“Economic interests are a different story. Japanese
companies doing business in China will be hit. There will be what amounts to an
informal boycott of Japan-branded consumer products, and business [with] the
national and local governments as well state-owned companies will be harder to
secure than it already is. All in all,
the economic backlash will be smaller than it was in the wake of the 2011
(fishing boat-Coast Guard vessel collision) and 2012 (Senkaku purchase) events.”
One of the points implicit in that segment of one of
my previous posts was that I did not expect to see the kind of harsh
administrative actions such as the crackdown on rare metals exports to Japan (how
much retaliatory motives factored into actual Chinese will never be known since
China had already been in the process of drastically reducing rare metal
exports for commercial and environmental reasons) and the less coordinated but also
pervasive delays in customs procedures for merchandise goods belonging to Japanese
firms. Still, there are any number of ways in which the regulatory authorities
in China can make life less comfortable for Japanese businesses doing business
there without drawing much attention. They will be hard to detect, though,
since there need not be any explicit instructions from the government/party
leadership for them to happen. In fact, it could be freebooting by individual
agencies acting on their own initiative, or even a single official, incensed by
Prime Minister Abe’s visit to Yasukuni, who has decided to take things into his
own hands and ask a few more questions, demand yet another certified document…
indeed, the official need not even be angry at Japan, he may just be protecting
himself from accusations that he’s going soft on Japanese businesses. And if he
had been seen wining and dining with executives of Japanese affiliates before the
Xi-Li regime got serious with its anticorruption campaign, well…

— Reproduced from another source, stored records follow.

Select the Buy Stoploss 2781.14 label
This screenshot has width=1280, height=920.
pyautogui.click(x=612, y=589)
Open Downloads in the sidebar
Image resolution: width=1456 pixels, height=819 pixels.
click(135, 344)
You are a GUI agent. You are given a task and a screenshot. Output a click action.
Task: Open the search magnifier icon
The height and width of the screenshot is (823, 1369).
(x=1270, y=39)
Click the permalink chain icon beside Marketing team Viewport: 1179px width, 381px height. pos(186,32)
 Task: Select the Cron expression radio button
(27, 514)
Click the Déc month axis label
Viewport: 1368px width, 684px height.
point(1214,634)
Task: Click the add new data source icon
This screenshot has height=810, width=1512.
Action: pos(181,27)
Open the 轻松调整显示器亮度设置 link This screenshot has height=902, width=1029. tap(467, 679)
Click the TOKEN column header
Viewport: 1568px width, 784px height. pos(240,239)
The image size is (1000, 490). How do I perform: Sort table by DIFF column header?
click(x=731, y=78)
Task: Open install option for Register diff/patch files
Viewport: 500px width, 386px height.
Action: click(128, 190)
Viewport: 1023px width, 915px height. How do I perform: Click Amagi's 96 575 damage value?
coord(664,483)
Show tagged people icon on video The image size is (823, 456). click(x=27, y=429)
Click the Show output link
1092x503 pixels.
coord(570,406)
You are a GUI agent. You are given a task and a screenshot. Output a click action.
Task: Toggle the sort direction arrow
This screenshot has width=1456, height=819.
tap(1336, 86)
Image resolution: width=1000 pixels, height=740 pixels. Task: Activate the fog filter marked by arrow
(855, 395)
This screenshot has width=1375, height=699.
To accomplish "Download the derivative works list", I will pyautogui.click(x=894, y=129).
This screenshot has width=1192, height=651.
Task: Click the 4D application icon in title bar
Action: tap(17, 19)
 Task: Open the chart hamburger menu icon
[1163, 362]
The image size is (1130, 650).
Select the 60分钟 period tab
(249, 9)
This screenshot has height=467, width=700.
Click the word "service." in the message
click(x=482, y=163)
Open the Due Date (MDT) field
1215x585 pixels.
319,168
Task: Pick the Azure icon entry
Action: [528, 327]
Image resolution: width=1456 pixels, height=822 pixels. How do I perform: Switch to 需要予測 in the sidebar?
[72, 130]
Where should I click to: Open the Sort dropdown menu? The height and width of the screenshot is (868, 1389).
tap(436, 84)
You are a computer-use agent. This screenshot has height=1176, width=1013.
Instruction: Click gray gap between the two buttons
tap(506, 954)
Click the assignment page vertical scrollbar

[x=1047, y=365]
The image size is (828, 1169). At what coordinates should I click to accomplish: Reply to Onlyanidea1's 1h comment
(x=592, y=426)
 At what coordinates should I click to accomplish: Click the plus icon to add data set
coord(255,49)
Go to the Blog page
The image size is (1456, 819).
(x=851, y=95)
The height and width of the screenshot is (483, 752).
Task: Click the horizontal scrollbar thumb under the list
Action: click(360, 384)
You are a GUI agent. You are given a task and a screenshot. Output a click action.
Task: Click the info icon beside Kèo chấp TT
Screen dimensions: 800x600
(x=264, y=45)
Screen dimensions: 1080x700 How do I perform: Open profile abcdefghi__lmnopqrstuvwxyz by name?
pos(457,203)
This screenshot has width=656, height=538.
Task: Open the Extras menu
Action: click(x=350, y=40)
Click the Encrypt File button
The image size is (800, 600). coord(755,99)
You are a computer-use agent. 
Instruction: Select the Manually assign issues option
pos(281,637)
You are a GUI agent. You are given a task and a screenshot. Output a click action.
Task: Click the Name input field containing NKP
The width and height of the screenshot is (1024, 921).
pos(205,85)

This effect will be hard to detect, and the evidence
will almost surely be anecdotal and, for the most part, anonymously sourced.
Which brings me to this
Yomiuri article regarding M&A activities involving Japanese firms being
delayed by Chinese and South Korean antitrust authorities that offers
(unsourced) speculation connecting a Chinese slowdown of the administrative
process after the 2012 Senkaku acquisition. Note that, unlike the ex-im cases,
China and South Korea, indeed any one of more than 200 sovereign states or the
EU could, hypothetically, put a damper on the global plans of multinationals if
it decided to do so out of pique. Of course businesses can ignore the demands
of a microstate and kiss that market goodbye, but they will be hard put to do
so to China and, to a lesser extent, South Korea.
China has been on the other end of the stick in the somewhat
analogous national interest-related cases involving acquisition proposals in the
United States, Canada and Australia. Could they be doing the same to Japanese
interests there? Yomiuri speculates.